The waffle experimentation continues here chez sphinx. Going strong with my All-Clad Belgian waffle iron.

banana coconut waffles

This time I substituted all of the oil for coconut oil and about 1/4 of the flour for coconut flour, then say 1/2 c of moisture for mashed banana. Buttermilk over milk every time. I also added sparkling water, which, in conjunction with the baking soda/vinegar (from the buttermilk) mix, makes the batter bizarrely fluffy, and the waffles deliciously fluffy (want to try it with sparkling wine later…).

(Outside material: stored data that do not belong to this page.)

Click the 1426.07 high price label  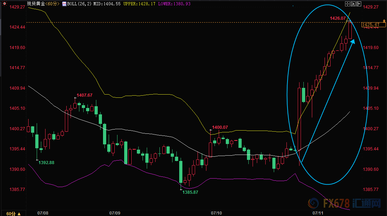337,18
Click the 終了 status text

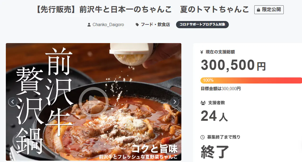(215, 152)
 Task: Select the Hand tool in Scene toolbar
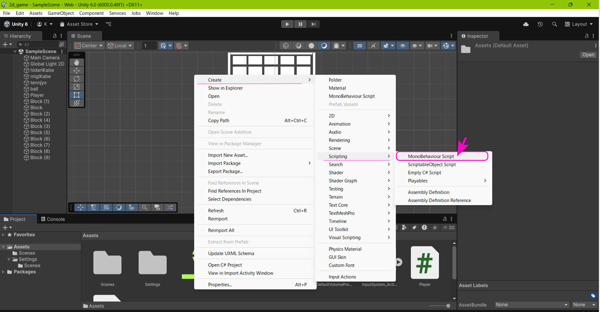pyautogui.click(x=77, y=63)
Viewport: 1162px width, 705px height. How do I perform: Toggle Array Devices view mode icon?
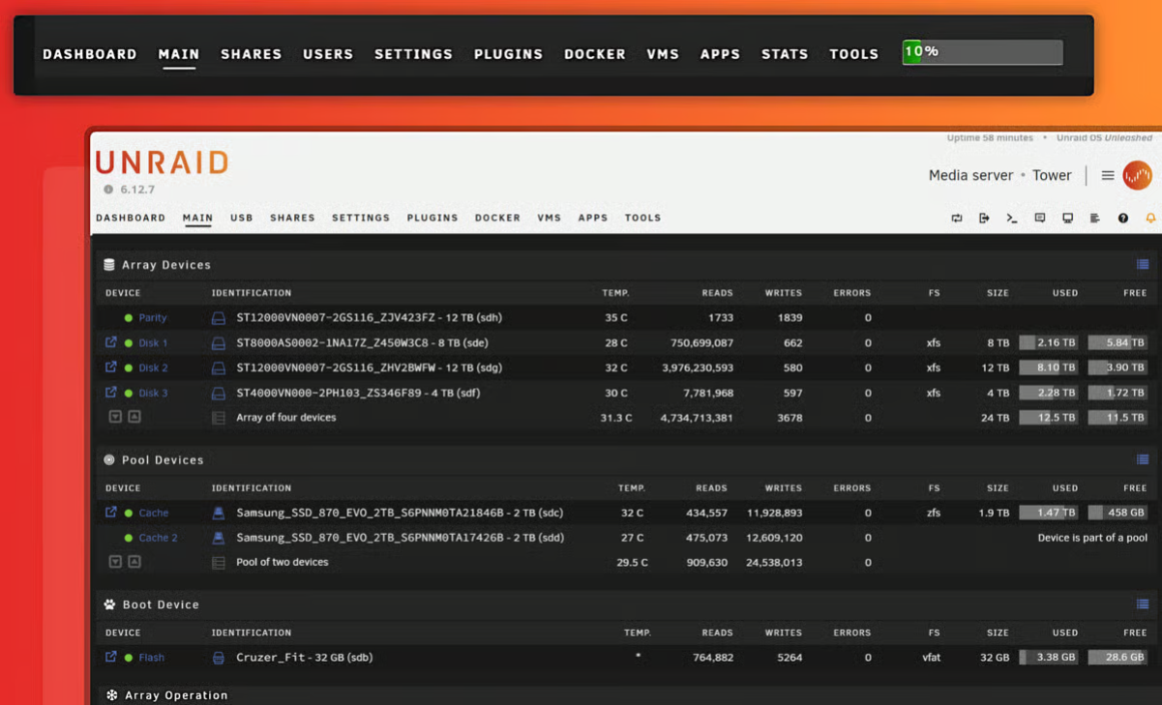coord(1143,265)
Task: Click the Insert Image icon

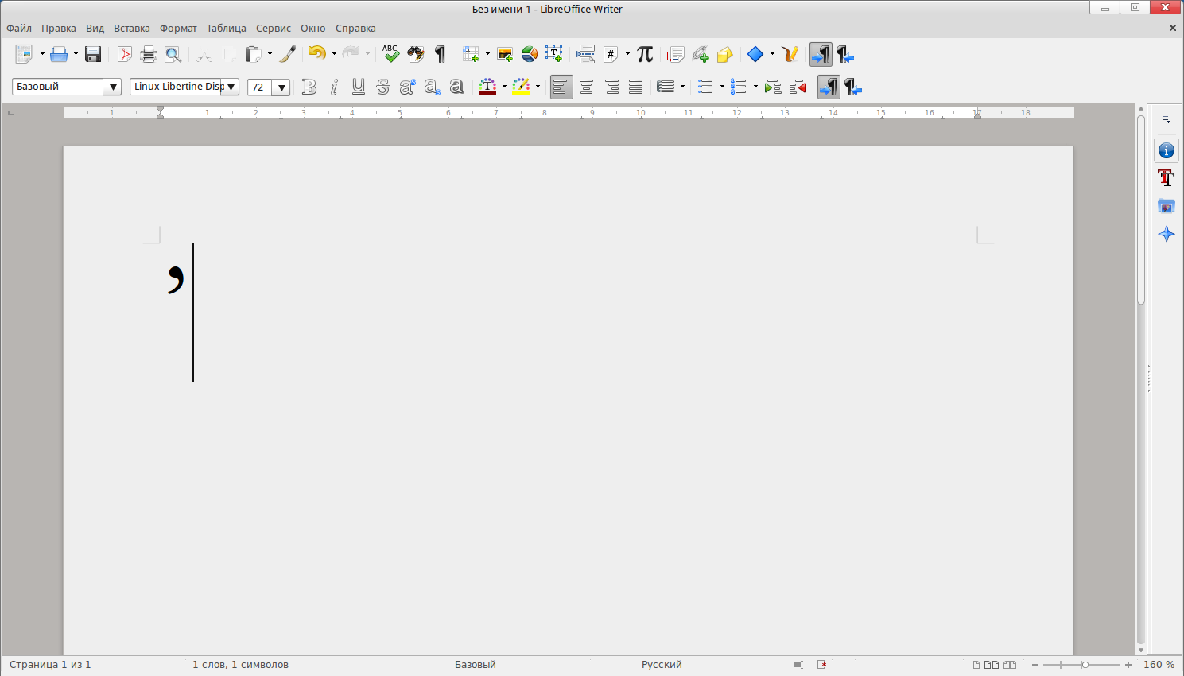Action: (505, 55)
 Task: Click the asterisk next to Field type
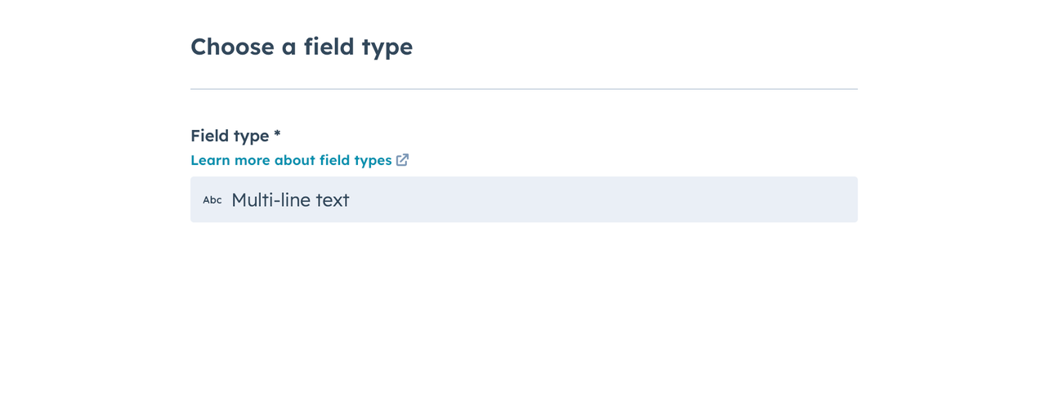277,133
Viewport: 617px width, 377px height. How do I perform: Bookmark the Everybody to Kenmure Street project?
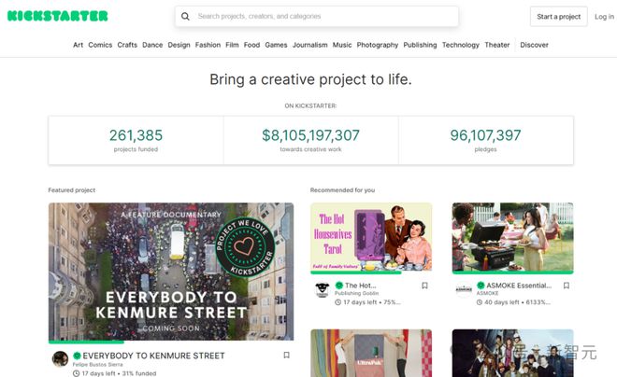click(286, 355)
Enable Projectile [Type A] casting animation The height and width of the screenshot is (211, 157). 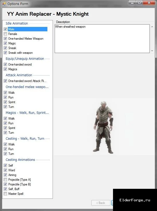(5, 180)
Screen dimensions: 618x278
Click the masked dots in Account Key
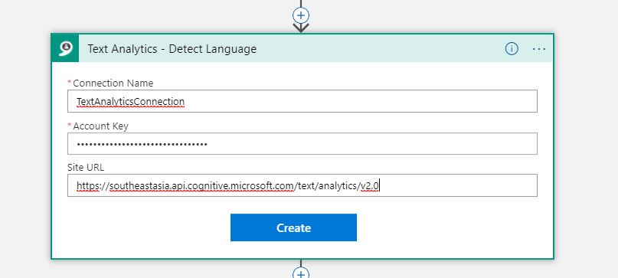[142, 144]
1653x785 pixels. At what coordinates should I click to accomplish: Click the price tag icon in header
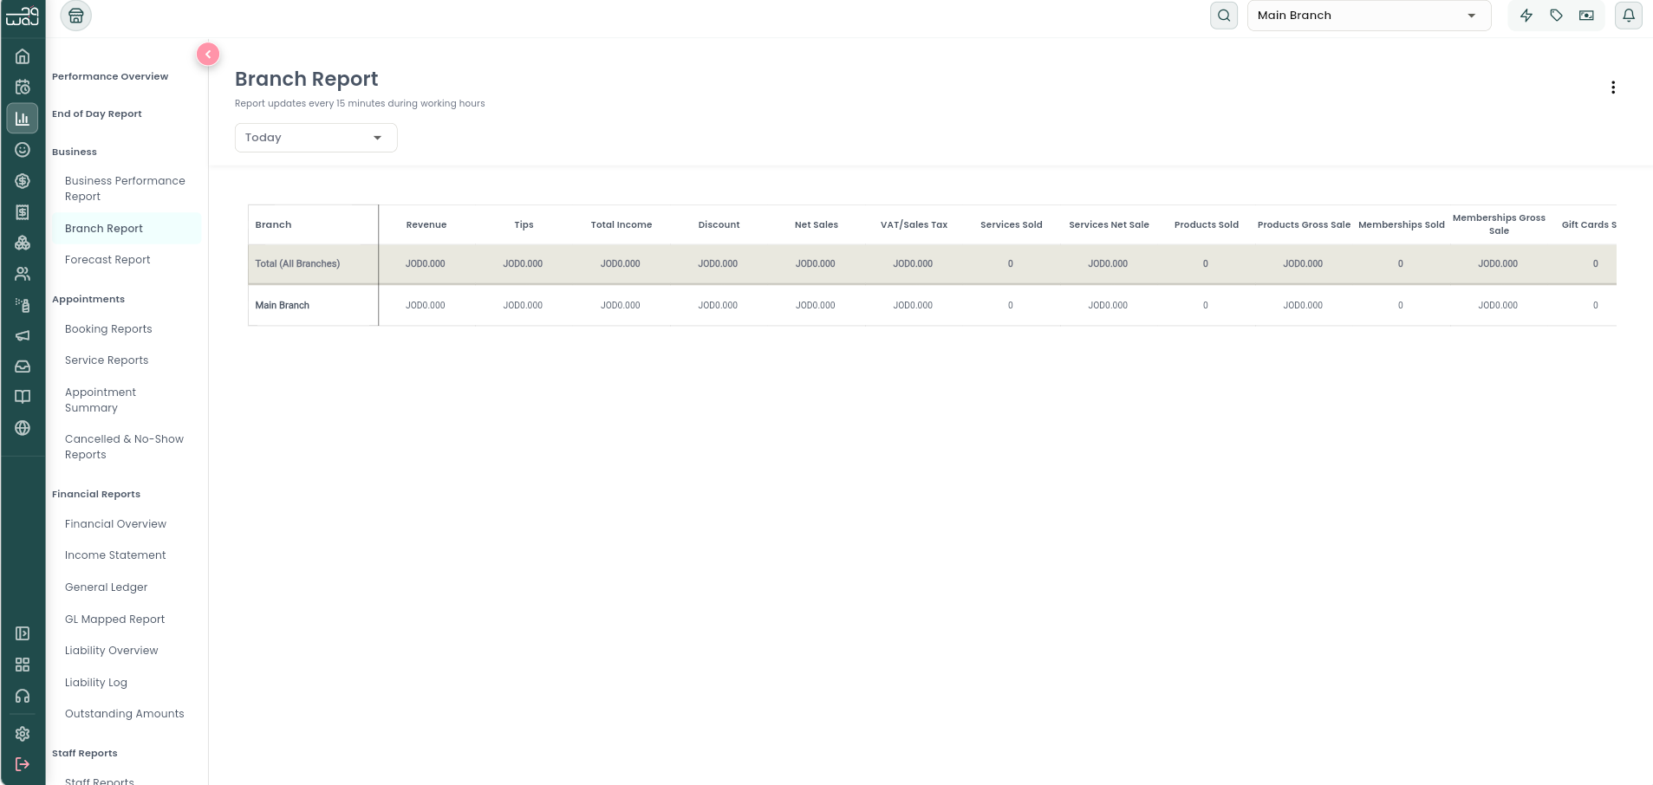[x=1557, y=16]
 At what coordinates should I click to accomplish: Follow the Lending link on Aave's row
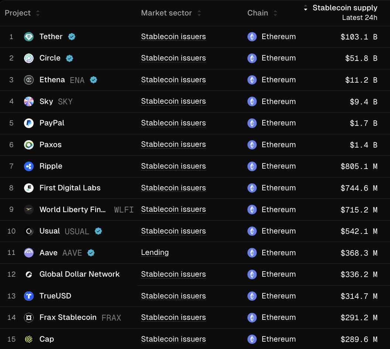155,253
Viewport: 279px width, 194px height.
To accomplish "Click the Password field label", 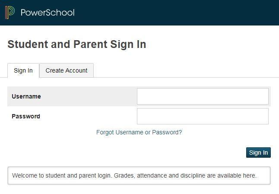I will point(26,116).
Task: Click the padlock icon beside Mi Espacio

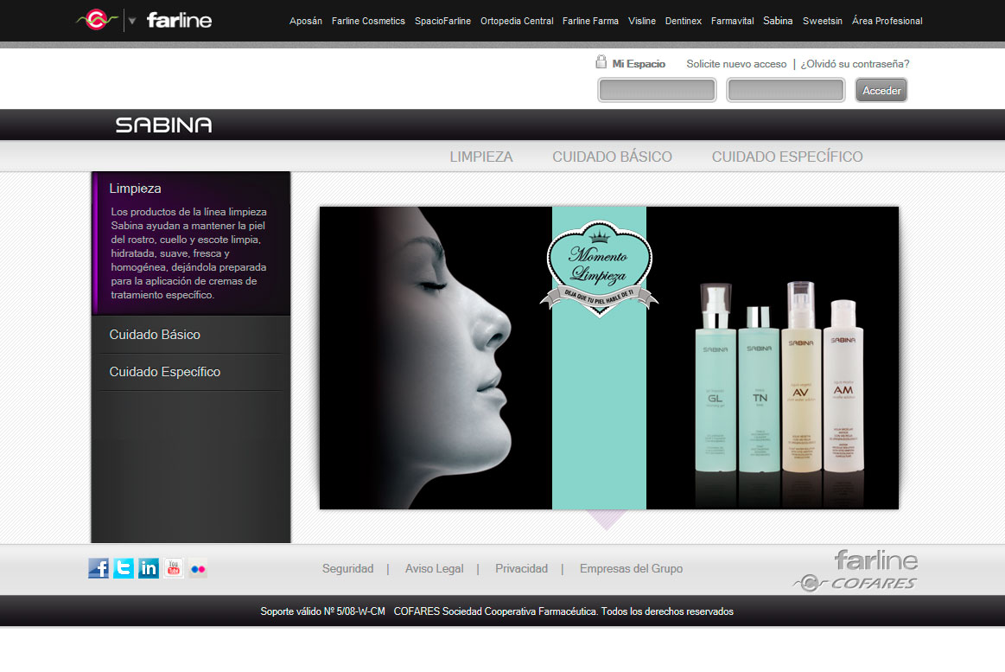Action: click(601, 61)
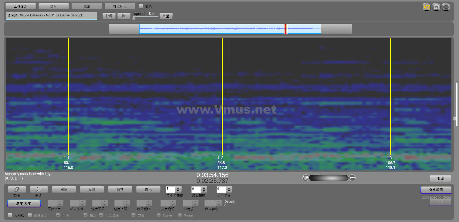
Task: Select the move (移动) tool
Action: 38,189
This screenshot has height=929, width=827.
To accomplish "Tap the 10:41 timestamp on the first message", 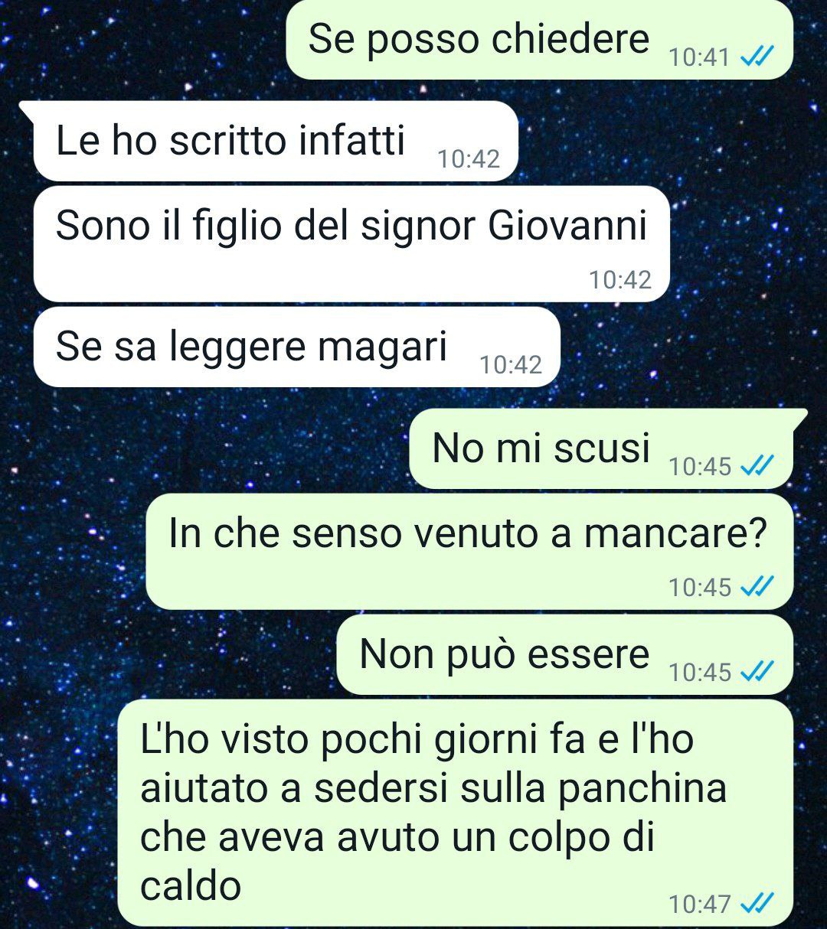I will [x=698, y=57].
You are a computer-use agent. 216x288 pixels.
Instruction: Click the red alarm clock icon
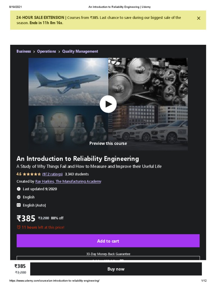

I adapted the buttermilk waffles recipe from the Cook’s Illustrated cookbook, which is often too elaborate for my taste but which is full of good techniques. I didn’t use buttermilk powder, for example, as the recipe suggests, I just used buttermilk.

1 1/2 c all purpose flour
1/2 c coconut flour
1 T coconut sugar
3/4 t table salt
1/2 t baking soda
1/4 t nutmeg
1/2 c milk (to sit with 2 T cider vinegar for a few minutes*)
1/2 c mashed ripe banana
2 large eggs
1/4 t vanilla extract
1/4 c coconut oil
1 1/4 c unflavored seltzer water

*The standard buttermilk recipe is 1 c milk to 1 T lemon juice or vinegar but I love vinegar, so my ratio is more like 1 c of milk to 4 T vinegar…still doesn’t read as vinegar in the final product.

Whisk dry ingredients, mix wet ingredients excepting seltzer, gently add seltzer to wet ingredients, stir wet into dry being careful not to overmix (batter should be lumpy). Can add berries or chocolate chips at this point, or any other debris. Iron away.

banana coconut waffles

Jars Ceramics plate

It’s increasingly rare that waffles go wrong for me.

banana coconut waffles

Now if I could only work out pancakes, with which I find experimentation a risky proposition.